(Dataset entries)
— begin —

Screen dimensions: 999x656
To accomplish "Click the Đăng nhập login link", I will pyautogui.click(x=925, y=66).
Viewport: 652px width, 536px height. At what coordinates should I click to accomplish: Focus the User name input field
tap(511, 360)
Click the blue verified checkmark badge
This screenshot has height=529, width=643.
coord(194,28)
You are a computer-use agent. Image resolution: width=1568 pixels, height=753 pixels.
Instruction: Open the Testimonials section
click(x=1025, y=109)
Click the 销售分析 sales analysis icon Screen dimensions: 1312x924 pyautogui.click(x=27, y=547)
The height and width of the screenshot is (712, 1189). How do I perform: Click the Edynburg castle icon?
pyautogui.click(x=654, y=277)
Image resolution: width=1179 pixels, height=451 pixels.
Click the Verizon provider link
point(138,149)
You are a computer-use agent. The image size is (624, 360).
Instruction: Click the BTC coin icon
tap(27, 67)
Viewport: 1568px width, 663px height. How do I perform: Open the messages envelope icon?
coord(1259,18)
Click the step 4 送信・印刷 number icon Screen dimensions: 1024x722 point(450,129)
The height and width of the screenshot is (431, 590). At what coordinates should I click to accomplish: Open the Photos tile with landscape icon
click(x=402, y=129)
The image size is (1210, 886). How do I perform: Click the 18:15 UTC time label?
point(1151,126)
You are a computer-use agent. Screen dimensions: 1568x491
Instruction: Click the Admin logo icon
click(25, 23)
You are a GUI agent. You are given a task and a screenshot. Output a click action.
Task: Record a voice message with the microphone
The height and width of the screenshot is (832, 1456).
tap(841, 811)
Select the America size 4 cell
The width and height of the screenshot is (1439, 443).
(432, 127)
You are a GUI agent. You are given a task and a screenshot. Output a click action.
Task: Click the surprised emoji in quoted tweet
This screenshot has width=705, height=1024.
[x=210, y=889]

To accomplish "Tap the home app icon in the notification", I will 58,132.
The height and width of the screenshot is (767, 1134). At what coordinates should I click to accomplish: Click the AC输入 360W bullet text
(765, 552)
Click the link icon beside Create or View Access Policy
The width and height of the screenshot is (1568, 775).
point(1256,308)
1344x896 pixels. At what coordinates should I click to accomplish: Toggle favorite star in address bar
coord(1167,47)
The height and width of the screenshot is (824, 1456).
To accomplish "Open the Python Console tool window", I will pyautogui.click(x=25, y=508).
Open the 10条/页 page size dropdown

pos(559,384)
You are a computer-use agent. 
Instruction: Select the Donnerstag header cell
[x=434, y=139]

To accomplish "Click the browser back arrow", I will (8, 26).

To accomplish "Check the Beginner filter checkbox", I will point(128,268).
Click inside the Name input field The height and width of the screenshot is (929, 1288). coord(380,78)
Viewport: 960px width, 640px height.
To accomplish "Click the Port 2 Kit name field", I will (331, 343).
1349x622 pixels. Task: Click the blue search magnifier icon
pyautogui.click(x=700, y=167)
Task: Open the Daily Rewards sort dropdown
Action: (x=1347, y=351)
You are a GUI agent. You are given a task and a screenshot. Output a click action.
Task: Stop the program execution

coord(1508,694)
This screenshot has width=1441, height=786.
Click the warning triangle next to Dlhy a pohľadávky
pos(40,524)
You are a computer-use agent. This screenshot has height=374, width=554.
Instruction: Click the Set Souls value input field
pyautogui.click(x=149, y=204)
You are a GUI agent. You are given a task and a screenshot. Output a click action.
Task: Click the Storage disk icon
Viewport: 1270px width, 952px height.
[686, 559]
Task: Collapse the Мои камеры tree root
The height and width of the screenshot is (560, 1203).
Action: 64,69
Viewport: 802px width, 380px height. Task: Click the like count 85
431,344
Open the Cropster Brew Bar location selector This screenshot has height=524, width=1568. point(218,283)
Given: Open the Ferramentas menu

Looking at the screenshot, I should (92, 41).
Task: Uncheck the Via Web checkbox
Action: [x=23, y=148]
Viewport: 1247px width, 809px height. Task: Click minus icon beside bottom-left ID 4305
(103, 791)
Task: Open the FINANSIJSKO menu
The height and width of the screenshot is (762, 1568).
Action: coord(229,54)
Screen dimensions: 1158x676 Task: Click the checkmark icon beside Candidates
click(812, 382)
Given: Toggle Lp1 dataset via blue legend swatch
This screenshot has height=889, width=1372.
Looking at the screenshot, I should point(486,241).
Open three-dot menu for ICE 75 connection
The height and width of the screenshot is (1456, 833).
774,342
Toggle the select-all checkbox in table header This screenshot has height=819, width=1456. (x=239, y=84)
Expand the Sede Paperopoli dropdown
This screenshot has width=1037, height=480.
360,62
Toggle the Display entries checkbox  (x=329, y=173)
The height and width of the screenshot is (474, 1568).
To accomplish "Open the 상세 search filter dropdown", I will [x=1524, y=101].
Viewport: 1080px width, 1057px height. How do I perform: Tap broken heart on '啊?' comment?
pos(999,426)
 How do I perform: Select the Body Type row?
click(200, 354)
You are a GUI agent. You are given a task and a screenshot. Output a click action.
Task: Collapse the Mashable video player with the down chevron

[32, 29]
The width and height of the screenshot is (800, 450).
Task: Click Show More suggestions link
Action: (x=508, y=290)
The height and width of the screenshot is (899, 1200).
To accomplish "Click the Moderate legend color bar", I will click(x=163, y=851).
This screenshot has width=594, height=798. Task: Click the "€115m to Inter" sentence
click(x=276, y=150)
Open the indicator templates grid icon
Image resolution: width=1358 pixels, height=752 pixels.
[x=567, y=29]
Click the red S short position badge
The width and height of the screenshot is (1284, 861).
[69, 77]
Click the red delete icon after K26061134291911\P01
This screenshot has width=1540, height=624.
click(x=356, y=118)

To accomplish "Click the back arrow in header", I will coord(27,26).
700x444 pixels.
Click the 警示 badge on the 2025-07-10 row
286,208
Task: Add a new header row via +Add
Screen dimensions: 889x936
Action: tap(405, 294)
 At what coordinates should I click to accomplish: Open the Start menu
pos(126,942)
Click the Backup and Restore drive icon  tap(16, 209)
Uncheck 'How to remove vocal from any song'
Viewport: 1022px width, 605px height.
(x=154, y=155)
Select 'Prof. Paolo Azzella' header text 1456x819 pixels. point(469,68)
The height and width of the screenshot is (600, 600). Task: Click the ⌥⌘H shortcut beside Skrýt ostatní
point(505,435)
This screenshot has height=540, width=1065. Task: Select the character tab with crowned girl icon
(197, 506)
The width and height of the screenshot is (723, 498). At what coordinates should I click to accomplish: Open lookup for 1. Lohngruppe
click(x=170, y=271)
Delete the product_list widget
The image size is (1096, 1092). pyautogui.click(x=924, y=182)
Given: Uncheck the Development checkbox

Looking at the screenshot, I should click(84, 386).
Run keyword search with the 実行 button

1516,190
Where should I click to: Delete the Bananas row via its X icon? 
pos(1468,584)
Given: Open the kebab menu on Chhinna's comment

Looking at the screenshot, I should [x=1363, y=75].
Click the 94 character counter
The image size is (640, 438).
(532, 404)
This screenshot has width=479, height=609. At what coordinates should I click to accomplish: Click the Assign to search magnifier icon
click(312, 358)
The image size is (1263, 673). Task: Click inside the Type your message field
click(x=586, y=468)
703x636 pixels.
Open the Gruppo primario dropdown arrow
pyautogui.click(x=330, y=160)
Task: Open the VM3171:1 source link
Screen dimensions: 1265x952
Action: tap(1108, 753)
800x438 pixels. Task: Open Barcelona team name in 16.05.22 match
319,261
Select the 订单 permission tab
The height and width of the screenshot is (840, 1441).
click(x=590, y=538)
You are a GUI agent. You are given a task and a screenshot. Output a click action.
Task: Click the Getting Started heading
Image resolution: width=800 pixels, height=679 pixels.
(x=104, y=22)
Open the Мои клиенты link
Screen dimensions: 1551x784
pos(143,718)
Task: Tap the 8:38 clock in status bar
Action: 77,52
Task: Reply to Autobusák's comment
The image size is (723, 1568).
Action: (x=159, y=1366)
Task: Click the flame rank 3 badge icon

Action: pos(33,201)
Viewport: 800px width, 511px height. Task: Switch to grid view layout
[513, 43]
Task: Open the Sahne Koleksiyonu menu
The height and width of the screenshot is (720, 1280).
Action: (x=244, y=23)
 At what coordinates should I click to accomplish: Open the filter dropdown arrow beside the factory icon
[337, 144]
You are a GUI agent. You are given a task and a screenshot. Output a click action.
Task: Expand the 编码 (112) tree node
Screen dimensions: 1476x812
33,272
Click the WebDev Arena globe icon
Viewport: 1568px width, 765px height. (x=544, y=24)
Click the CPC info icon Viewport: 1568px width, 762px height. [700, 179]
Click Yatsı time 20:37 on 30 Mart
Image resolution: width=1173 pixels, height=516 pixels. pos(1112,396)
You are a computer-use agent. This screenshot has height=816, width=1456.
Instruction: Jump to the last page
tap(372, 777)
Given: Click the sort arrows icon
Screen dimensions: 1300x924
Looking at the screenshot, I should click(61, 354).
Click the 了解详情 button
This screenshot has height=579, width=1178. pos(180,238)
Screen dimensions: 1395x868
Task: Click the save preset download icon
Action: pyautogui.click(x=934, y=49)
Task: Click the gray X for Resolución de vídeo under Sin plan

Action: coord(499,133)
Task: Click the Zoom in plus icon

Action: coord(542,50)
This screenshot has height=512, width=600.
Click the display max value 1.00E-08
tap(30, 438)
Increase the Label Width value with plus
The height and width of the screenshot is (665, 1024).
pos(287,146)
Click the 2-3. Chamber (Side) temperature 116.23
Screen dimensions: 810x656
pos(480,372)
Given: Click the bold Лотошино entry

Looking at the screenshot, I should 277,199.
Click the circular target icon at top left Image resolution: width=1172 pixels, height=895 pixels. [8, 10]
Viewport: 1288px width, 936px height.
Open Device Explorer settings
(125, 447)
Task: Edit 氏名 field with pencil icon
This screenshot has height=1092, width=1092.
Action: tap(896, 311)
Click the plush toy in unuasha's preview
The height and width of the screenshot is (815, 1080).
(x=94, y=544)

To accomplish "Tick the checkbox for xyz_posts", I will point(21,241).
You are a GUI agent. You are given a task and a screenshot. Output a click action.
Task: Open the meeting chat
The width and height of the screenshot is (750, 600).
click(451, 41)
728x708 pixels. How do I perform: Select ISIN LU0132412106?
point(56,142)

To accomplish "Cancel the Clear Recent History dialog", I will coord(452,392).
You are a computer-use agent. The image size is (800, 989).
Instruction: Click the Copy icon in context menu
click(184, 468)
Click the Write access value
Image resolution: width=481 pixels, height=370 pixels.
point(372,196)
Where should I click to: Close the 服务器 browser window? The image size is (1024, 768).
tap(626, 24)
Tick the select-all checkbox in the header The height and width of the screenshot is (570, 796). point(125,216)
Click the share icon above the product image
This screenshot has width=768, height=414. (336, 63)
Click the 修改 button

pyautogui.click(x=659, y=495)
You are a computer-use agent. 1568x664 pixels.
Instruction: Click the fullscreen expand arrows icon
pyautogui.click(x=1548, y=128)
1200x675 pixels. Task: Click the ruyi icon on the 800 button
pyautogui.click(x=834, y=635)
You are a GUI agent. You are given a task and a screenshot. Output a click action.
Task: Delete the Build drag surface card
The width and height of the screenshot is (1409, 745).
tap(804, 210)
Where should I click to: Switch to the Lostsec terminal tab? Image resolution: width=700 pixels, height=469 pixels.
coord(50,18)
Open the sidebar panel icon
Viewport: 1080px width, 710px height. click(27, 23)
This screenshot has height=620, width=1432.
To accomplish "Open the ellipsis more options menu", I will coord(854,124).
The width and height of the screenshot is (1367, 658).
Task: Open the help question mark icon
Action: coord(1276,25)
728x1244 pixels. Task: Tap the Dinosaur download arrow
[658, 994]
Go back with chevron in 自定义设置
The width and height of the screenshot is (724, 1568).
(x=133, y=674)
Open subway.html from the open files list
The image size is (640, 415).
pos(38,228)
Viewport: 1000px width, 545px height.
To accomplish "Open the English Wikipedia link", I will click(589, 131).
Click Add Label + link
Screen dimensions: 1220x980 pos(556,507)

— end —

■ **Work to do**
Copy out the lines of the listing above, character for character, from the line with "I will coord(27,26)." up to and including the line with "Select 'Prof. Paolo".

■ **Task result**
To accomplish "Click the back arrow in header", I will coord(27,26).
700x444 pixels.
Click the 警示 badge on the 2025-07-10 row
286,208
Task: Add a new header row via +Add
Screen dimensions: 889x936
Action: tap(405, 294)
 At what coordinates should I click to accomplish: Open the Start menu
pos(126,942)
Click the Backup and Restore drive icon  tap(16, 209)
Uncheck 'How to remove vocal from any song'
Viewport: 1022px width, 605px height.
(x=154, y=155)
Select 'Prof. Paolo Azzella' header text 1456x819 pixels. point(469,68)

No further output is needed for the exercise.